Hatay’a, “Arap şehridir” diyen İmam Halil Konakçı’ya sesiz kalmak mümkün değil. Bu kabul edilemez. Atatürk’ün ölmeden önce almak istediği ancak görmediği Hatay Türkiye toprağı.
Ne kadar yetkililer İmam Halil Konakçı’ya sessiz kalsa da ben ona Hatay’ın nasıl alındığını anlatmak istiyorum.
Hatay, I. Dünya Savaşı sonrasının çözümlenemeyen sorunlarından biriydi. 1516 yılında Osmanlı egemenliğine giren Hatay, stratejik anlamda oldukça önemliydi. Savaştan sonra hakimiyet, Türklerin elinden çıktı. Ancak Türkiye, Hatay’ı anavatana katmak için büyük çaba gösterdi. Üstelik Hatay savaşla değil, tamamen diplomatik başarı ile yeniden topraklarımıza katıldı. Hatay, Osmanlı Devleti ve İtilaf kuvvetleri arasında 30 Ekim 1918’de imzalanan Mondros Ateşkes Anlaşması’ndan sonra Fransızlar tarafından işgal edildi. 20 Ekim 1921’de Türkiye’nin Fransa ile imzaladığı Ankara Anlaşması’yla da Hatay, Fransa yönetiminde, Suriye sınırları içinde kaldı. Ancak bu anlaşmada yer alan hükümlere göre, büyük çoğunluğunu Türklerin oluşturduğu Hatay’da özerk bir yönetim kurulacaktı. Türklere milli kültürlerinin korunmasında her türlü kolaylık sağlanacak ve Türkçe resmi dil olarak kullanılacaktı. Bunun üzerine Fransa, Hatay ve çevresini “Kuzey Suriye Hükümeti” adı altında Milletler Cemiyeti’ne tescil ettirdi. Hatay, özerk bir yönetim olarak uluslararası alanda kabul gördü. Fransa’nın 1935’de Suriye ve Lübnan üzerindeki mandasını kaldırmasıyla birlikte bölgede dengeler değişti. Fransa, 9 Kasım 1936’da bölgedeki tüm haklarını Suriye’ye devretti. Ancak bu durum Türkiye’yi memnun etmedi. Türkiye, Ankara Anlaşması’nın ihlal edildiğini ifade etti. Sorun çözülemeyince konu Milletler Cemiyeti’ne götürüldü.
---*---
[Verilen Görev 1]
Belgeye göre Fransa, bölgedeki tüm haklarını hangi tarihte Suriye'ye devretmiştir?
---*---
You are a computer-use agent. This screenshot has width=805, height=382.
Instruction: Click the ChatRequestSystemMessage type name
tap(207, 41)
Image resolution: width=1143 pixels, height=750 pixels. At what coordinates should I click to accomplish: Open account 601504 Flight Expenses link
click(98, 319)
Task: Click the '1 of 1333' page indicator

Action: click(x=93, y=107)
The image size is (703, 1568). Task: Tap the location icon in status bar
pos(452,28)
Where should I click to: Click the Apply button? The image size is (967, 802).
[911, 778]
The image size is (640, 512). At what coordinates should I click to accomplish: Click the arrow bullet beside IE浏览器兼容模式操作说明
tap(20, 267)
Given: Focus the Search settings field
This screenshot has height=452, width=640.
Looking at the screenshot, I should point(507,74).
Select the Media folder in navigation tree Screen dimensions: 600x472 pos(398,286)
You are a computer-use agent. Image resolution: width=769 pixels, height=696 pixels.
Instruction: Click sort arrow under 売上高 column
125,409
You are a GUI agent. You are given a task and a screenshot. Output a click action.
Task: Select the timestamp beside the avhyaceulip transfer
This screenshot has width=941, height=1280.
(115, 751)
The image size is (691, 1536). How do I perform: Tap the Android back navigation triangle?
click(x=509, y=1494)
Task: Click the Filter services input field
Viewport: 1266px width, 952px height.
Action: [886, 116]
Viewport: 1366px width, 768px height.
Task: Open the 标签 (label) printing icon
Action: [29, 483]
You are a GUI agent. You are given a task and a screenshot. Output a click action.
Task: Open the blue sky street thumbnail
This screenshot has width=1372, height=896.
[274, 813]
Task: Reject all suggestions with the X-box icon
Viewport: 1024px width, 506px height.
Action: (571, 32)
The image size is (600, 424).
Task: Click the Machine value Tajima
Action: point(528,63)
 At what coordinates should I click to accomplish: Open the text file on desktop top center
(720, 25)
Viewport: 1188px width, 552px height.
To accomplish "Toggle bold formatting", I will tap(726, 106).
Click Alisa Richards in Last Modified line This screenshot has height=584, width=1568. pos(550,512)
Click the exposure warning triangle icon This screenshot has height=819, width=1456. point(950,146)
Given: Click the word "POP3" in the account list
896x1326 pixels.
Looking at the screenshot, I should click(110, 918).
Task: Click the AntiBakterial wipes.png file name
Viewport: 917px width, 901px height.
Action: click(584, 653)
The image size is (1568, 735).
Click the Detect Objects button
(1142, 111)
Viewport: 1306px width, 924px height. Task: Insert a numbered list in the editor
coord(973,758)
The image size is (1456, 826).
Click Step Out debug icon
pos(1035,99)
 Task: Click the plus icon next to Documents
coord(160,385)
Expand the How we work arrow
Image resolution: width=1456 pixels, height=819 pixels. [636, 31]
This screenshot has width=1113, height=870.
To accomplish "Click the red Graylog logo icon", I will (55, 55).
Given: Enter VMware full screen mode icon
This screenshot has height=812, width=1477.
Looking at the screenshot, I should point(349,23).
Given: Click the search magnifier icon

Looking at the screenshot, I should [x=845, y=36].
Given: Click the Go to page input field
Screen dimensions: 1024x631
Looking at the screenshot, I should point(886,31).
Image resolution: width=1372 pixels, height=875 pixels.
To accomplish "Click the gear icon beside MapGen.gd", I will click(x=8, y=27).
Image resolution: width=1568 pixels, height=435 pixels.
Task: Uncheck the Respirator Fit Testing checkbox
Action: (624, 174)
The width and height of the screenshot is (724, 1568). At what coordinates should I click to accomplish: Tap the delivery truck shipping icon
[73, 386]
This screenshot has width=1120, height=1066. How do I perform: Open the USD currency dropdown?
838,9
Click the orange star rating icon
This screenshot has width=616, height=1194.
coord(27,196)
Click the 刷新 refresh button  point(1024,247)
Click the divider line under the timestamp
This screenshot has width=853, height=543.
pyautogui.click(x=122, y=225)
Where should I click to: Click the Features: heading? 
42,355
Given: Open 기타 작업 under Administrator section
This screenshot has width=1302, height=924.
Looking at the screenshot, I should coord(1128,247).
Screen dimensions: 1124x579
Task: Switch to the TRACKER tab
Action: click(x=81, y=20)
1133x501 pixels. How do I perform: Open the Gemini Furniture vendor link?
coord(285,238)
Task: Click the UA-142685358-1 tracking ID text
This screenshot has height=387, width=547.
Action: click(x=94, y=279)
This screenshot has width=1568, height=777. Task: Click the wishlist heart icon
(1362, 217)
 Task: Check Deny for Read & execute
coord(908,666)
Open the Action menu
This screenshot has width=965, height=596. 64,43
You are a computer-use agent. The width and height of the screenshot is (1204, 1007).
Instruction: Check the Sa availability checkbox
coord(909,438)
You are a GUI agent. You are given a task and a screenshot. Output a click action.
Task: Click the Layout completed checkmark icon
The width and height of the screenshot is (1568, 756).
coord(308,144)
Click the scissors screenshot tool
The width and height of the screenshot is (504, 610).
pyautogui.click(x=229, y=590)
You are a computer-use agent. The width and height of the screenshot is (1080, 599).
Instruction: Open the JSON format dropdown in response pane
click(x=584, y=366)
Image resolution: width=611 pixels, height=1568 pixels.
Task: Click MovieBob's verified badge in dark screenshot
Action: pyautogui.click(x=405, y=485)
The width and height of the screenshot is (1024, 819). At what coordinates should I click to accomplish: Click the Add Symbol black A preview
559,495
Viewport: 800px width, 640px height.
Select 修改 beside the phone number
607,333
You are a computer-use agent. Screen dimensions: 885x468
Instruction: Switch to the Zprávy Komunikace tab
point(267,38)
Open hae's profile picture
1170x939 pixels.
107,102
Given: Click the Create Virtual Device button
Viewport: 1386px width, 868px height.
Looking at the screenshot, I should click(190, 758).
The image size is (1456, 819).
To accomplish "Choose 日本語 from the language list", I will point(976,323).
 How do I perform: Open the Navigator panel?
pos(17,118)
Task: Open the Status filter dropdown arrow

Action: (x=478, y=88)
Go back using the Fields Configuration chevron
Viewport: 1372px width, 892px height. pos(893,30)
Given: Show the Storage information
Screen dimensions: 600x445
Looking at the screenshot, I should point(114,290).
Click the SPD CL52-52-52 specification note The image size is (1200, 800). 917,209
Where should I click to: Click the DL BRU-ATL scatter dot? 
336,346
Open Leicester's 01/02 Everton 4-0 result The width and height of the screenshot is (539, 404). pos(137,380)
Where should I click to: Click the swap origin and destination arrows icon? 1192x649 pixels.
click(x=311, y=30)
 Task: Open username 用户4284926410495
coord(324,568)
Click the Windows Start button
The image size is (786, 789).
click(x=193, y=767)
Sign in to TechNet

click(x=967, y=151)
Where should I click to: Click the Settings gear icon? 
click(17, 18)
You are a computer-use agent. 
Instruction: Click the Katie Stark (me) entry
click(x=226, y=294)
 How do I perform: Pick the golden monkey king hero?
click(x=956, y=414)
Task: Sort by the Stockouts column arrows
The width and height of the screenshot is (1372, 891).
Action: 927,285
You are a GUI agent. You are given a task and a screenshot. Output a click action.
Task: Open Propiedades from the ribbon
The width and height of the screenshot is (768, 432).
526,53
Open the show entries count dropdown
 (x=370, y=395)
---*---
[Verilen Görev 2]
Girdilerde "The image size is (691, 1536)." ifadesini içeren satır ile "pos(1035,99)" ifadesini içeren satır arasındaki satırları, her iki satır da dâhil olmak üzere, hiçbir değişiklik yapmadan yeniden yazınız.

[Tam Yanıt 1]
9 Kasım 1936'da.

[Tam Yanıt 2]
The image size is (691, 1536). How do I perform: Tap the Android back navigation triangle?
click(x=509, y=1494)
Task: Click the Filter services input field
Viewport: 1266px width, 952px height.
Action: [886, 116]
Viewport: 1366px width, 768px height.
Task: Open the 标签 (label) printing icon
Action: [29, 483]
You are a GUI agent. You are given a task and a screenshot. Output a click action.
Task: Open the blue sky street thumbnail
This screenshot has width=1372, height=896.
[274, 813]
Task: Reject all suggestions with the X-box icon
Viewport: 1024px width, 506px height.
Action: (571, 32)
The image size is (600, 424).
Task: Click the Machine value Tajima
Action: point(528,63)
 At what coordinates should I click to accomplish: Open the text file on desktop top center
(720, 25)
Viewport: 1188px width, 552px height.
To accomplish "Toggle bold formatting", I will tap(726, 106).
Click Alisa Richards in Last Modified line This screenshot has height=584, width=1568. pos(550,512)
Click the exposure warning triangle icon This screenshot has height=819, width=1456. point(950,146)
Given: Click the word "POP3" in the account list
896x1326 pixels.
Looking at the screenshot, I should click(110, 918).
Task: Click the AntiBakterial wipes.png file name
Viewport: 917px width, 901px height.
Action: click(584, 653)
The image size is (1568, 735).
Click the Detect Objects button
(1142, 111)
Viewport: 1306px width, 924px height. Task: Insert a numbered list in the editor
coord(973,758)
The image size is (1456, 826).
Click Step Out debug icon
pos(1035,99)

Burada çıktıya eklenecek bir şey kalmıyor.